Challenge
Substitute "Reports" for "Articles" in the items from the start of the items through the line containing "Action: click(431, 42)", inclusive. Repeat those lines with nothing else altered.

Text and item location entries

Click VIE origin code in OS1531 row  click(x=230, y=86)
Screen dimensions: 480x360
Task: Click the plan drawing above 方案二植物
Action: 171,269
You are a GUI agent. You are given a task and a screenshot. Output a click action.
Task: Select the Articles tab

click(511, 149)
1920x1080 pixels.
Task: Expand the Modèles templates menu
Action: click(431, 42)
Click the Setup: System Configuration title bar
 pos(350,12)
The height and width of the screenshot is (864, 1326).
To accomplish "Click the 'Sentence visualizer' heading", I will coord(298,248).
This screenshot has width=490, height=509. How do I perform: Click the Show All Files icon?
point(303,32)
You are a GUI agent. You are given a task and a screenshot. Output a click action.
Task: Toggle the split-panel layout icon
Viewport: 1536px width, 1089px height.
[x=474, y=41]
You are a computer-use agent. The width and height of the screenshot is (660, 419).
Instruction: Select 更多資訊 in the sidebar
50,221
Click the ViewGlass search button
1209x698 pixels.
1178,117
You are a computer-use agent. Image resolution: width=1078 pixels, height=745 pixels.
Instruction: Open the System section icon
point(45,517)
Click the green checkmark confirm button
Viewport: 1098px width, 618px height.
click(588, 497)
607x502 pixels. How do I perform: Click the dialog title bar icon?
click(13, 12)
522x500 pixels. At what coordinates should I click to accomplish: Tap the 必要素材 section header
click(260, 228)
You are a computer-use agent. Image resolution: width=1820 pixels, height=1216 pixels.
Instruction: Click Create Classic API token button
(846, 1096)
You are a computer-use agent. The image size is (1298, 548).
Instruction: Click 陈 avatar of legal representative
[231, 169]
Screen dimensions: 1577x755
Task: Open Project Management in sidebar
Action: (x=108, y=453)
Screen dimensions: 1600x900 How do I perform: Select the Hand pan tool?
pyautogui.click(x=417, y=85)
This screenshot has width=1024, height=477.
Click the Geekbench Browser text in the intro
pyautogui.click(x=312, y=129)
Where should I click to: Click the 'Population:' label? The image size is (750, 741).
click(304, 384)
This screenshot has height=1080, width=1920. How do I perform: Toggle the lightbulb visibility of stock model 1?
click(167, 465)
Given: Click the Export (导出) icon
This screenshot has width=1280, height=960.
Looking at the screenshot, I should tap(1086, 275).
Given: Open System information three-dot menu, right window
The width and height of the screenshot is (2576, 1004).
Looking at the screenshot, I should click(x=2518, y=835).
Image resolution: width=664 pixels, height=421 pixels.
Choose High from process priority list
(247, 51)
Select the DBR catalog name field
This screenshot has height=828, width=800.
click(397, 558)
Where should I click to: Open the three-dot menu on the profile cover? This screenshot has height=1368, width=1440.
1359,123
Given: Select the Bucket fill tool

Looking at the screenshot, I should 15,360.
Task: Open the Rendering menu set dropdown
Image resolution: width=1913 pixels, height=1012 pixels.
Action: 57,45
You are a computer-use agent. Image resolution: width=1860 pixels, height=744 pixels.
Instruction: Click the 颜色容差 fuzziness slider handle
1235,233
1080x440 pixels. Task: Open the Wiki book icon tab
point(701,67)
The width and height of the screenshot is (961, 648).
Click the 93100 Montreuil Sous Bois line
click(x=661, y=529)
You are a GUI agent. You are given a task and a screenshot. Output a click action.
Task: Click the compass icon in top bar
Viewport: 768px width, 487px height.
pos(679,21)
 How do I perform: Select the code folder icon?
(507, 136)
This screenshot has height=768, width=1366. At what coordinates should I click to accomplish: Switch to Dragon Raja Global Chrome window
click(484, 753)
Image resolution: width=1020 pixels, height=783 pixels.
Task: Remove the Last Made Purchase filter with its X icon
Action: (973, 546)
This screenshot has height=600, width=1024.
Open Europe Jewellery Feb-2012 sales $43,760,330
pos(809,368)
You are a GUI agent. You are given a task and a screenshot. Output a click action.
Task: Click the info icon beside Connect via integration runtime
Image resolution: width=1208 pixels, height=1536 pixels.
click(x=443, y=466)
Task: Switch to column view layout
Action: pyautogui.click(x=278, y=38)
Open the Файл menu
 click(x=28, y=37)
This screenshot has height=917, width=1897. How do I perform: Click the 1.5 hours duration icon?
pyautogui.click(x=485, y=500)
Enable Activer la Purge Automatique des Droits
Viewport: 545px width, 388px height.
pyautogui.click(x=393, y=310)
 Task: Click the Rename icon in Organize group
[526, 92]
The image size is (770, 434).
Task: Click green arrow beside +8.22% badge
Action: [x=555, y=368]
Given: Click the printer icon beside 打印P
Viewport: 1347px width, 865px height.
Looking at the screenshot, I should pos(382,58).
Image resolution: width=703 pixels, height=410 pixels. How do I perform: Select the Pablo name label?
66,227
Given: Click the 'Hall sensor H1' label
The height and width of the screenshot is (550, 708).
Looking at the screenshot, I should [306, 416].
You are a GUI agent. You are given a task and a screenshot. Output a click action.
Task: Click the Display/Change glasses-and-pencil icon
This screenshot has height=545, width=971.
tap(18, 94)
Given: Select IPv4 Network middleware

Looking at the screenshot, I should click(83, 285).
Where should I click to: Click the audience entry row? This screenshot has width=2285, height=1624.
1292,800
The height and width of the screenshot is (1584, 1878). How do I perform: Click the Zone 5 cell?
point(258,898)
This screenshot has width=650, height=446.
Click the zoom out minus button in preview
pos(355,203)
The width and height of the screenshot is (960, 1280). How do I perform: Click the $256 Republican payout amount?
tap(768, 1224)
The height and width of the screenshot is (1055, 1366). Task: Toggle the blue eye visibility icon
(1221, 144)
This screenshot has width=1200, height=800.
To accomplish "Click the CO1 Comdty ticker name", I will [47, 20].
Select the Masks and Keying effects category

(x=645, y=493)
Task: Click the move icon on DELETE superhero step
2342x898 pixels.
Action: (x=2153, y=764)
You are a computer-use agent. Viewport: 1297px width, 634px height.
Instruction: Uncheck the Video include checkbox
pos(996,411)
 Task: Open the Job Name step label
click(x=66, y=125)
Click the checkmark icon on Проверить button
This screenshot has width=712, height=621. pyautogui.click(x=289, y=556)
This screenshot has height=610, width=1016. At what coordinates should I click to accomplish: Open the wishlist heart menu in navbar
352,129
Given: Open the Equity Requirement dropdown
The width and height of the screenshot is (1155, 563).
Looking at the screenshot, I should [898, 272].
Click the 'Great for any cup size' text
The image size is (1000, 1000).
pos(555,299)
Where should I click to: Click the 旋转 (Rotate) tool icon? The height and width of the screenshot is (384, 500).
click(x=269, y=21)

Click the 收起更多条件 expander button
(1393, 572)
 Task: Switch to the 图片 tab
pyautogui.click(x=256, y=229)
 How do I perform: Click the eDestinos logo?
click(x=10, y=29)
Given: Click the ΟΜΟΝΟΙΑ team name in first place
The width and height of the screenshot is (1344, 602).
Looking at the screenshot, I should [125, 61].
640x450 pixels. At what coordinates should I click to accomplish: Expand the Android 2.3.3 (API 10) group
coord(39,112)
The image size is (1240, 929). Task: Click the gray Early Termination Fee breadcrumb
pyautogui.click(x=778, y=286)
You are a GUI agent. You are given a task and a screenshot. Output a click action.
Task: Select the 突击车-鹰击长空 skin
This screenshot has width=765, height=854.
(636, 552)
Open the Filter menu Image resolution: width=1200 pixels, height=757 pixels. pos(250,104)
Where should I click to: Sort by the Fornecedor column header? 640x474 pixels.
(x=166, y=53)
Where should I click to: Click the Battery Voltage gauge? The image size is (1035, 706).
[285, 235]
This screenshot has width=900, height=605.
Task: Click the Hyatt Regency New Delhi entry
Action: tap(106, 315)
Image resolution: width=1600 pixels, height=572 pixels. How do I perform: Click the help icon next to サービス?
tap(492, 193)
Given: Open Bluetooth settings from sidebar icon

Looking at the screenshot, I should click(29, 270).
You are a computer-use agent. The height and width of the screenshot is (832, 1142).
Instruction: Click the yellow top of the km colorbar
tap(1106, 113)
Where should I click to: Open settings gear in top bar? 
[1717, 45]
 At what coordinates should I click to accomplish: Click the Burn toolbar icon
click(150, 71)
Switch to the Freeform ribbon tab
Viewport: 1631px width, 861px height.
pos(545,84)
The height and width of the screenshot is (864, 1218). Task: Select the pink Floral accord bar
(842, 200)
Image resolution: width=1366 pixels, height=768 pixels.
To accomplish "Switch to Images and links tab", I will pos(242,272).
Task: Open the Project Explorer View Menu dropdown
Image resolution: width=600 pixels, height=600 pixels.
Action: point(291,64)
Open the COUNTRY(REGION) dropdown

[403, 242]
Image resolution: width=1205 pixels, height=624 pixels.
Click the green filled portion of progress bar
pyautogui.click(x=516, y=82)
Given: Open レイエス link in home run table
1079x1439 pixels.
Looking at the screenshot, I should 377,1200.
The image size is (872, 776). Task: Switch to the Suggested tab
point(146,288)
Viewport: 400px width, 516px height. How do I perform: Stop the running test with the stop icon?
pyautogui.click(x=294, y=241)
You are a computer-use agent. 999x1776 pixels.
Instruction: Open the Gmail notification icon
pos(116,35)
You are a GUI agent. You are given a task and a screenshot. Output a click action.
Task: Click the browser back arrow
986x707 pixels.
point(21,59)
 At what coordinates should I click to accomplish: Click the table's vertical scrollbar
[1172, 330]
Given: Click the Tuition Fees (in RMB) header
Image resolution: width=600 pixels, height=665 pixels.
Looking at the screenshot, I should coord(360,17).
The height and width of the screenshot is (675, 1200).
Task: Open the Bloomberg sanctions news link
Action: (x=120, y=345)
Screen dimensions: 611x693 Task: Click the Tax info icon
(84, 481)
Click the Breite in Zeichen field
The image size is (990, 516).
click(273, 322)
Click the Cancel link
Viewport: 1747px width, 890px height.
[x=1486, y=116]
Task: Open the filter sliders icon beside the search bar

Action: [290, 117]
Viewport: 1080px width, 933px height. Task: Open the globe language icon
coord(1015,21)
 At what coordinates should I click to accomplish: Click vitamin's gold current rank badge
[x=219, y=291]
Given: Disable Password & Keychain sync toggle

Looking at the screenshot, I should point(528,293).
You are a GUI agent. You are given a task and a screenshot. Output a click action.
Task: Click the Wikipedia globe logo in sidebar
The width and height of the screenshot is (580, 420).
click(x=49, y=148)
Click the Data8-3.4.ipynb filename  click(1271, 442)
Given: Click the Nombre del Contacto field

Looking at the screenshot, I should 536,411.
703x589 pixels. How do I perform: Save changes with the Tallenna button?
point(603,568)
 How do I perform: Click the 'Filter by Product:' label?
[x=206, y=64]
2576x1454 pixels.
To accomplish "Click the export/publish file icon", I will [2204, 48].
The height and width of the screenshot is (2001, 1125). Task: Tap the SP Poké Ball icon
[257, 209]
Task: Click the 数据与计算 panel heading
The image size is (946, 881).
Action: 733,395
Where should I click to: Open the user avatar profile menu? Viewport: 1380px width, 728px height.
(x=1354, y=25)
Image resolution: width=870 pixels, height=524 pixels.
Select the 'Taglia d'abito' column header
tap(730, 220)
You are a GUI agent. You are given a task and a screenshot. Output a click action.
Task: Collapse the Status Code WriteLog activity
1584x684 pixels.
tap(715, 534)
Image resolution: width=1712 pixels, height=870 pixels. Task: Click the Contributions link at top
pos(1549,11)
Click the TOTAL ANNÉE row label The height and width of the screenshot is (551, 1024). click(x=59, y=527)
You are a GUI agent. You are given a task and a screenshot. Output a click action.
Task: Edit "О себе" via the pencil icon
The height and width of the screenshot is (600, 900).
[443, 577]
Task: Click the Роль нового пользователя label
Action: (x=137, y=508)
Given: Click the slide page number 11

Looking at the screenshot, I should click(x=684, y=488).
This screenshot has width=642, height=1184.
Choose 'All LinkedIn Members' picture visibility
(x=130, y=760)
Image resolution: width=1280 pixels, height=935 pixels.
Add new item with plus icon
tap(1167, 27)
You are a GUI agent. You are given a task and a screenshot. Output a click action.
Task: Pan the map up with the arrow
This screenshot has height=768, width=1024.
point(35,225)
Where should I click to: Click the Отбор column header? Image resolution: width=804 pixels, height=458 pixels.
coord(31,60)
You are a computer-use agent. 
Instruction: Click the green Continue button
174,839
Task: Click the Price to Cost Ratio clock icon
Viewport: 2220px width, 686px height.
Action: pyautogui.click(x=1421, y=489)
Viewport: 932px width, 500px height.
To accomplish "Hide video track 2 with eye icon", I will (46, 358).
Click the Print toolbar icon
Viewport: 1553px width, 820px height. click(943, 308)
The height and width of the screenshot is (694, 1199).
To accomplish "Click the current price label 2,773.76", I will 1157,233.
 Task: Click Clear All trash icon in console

Solution for this problem
Click VIE origin code in OS1531 row  click(x=230, y=86)
Screen dimensions: 480x360
Task: Click the plan drawing above 方案二植物
Action: 171,269
You are a GUI agent. You are given a task and a screenshot. Output a click action.
Task: Select the Reports tab

click(511, 149)
1920x1080 pixels.
Task: Expand the Modèles templates menu
Action: click(431, 42)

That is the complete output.